Friday, Jun. 29, 1962
Tanks in the Streets
For the first time since Fidel Castro took power 3 1/2 years ago, discontent became mass civic defiance. In the port city of Cardenas (pop. 53,000), lying 73 miles east of Havana, crowds surged through the streets shouting, "We are hungry! Down with Communism!" Castro's reaction was to send Russian T-34 tanks rumbling threateningly through Cardenas' rebellious streets.
The revolt started one morning a fortnight ago, when restless crowds began calling for food and denouncing Castro. Before long, thousands of people jammed seven blocks of the business district. When a loudspeaker truck appeared, urging all to go home, promising that food would soon be abundant, the mob overturned the truck, forced the driver to yell, "Down with Communism!" The riot was not quelled until crack troops arrived and occupied the town after sporadic shooting. The toll of wounded or dead is not known; an estimated 400 demonstrators were jailed.
In the past, Castro has been content to denounce the opposition at mass rallies. But now, apparently realizing that words are not enough, he decided on a show of military force, and chose Cardenas as the place.
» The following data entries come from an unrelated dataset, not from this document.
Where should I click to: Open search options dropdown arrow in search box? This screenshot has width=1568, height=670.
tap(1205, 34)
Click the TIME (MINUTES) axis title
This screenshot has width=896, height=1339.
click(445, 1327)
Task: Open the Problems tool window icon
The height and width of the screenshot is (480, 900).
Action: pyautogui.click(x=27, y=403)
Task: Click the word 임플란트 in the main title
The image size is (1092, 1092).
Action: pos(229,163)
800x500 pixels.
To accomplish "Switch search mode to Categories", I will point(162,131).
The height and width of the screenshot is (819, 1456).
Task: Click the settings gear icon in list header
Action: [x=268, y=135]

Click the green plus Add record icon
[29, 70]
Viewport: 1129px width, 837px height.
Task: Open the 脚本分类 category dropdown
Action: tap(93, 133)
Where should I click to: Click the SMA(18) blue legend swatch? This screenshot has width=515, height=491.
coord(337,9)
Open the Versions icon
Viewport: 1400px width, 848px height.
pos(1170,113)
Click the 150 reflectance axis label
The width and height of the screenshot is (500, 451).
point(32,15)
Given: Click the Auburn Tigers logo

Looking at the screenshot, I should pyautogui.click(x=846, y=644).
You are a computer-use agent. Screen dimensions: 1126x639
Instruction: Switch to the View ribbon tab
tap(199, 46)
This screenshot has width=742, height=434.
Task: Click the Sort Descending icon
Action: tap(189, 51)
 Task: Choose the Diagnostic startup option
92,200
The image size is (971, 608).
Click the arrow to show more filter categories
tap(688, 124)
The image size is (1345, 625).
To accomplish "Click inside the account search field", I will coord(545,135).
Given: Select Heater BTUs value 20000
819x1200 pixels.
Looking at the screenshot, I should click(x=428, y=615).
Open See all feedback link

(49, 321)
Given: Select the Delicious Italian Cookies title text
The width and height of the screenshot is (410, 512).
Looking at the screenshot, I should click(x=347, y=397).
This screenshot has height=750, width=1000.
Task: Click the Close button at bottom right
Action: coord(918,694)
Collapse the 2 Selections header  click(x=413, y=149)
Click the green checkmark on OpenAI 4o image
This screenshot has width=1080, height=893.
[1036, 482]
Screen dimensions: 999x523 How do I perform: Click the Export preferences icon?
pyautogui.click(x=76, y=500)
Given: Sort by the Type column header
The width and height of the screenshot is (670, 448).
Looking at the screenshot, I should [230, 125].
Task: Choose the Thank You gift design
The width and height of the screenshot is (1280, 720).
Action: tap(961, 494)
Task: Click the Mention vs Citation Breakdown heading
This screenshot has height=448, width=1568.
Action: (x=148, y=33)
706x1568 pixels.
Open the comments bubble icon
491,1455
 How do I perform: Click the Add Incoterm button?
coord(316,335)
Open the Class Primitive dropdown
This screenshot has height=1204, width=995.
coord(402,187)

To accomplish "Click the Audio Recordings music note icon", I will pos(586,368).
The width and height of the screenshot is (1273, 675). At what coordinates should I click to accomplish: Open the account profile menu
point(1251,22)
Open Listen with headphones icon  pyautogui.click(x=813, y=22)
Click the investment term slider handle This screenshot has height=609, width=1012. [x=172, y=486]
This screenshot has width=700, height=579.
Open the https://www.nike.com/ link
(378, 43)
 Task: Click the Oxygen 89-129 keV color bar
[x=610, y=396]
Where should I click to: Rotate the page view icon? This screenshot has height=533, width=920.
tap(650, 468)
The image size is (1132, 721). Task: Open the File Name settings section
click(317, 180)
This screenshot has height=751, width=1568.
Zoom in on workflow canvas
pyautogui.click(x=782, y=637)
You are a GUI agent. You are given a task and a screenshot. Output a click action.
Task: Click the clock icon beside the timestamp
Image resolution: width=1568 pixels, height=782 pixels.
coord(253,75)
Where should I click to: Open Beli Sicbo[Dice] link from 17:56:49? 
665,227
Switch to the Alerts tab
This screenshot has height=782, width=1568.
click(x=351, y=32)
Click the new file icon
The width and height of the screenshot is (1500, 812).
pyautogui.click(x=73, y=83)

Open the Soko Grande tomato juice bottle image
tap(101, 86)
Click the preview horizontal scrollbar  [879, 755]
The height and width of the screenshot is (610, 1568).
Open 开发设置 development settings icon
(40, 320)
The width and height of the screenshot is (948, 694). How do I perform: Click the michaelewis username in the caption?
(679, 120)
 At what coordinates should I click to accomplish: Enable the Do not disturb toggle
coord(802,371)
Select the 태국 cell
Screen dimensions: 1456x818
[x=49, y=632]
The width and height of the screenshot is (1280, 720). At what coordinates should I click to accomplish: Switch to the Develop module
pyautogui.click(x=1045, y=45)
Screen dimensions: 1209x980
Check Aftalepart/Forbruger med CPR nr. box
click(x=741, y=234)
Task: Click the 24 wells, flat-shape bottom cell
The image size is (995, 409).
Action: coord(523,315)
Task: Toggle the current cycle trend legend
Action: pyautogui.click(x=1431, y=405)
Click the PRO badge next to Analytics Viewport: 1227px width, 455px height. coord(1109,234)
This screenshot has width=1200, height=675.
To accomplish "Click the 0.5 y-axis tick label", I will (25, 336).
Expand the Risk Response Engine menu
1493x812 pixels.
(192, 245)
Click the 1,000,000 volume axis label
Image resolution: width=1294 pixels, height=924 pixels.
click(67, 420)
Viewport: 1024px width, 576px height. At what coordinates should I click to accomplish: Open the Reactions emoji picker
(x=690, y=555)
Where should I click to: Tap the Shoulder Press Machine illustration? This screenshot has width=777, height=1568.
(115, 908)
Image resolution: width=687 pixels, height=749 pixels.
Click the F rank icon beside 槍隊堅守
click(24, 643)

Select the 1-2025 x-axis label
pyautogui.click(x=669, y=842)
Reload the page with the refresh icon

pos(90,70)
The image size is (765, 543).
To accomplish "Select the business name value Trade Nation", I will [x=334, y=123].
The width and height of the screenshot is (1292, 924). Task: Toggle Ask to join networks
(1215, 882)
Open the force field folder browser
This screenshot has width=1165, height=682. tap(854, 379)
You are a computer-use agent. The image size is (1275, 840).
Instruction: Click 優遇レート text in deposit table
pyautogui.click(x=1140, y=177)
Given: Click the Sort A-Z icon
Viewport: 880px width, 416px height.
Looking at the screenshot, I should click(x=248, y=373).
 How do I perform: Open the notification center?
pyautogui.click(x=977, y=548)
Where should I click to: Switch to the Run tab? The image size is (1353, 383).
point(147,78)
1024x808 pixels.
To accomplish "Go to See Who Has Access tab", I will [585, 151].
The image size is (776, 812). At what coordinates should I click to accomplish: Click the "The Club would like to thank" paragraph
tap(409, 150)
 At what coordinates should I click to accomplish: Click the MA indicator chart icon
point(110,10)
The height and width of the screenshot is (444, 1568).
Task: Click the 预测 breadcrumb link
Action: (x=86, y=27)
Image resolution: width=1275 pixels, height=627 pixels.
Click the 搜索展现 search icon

Into Cardenas came Russian-made T-34 tanks, mortars, four-barreled ZPU-4 Czech antiaircraft guns. Troops in Soviet-style helmets marched grimly past. Overhead thundered three Russian-made MIG jet fighters. Television carried the show to every town in Cuba--along with a warning from the reviewing stand by President Osvaldo Dorticos (Castro did not attend). Denouncing "the wretched counter-revolutionary provocation that took place here," Dorticos spoke in a double negative, but the assembled peasants got the idea. If they "do not allow counter-revolutionary parasites to get away with one single act of provocation," said Dorticos, "we will not have to use those tanks or machine guns on them."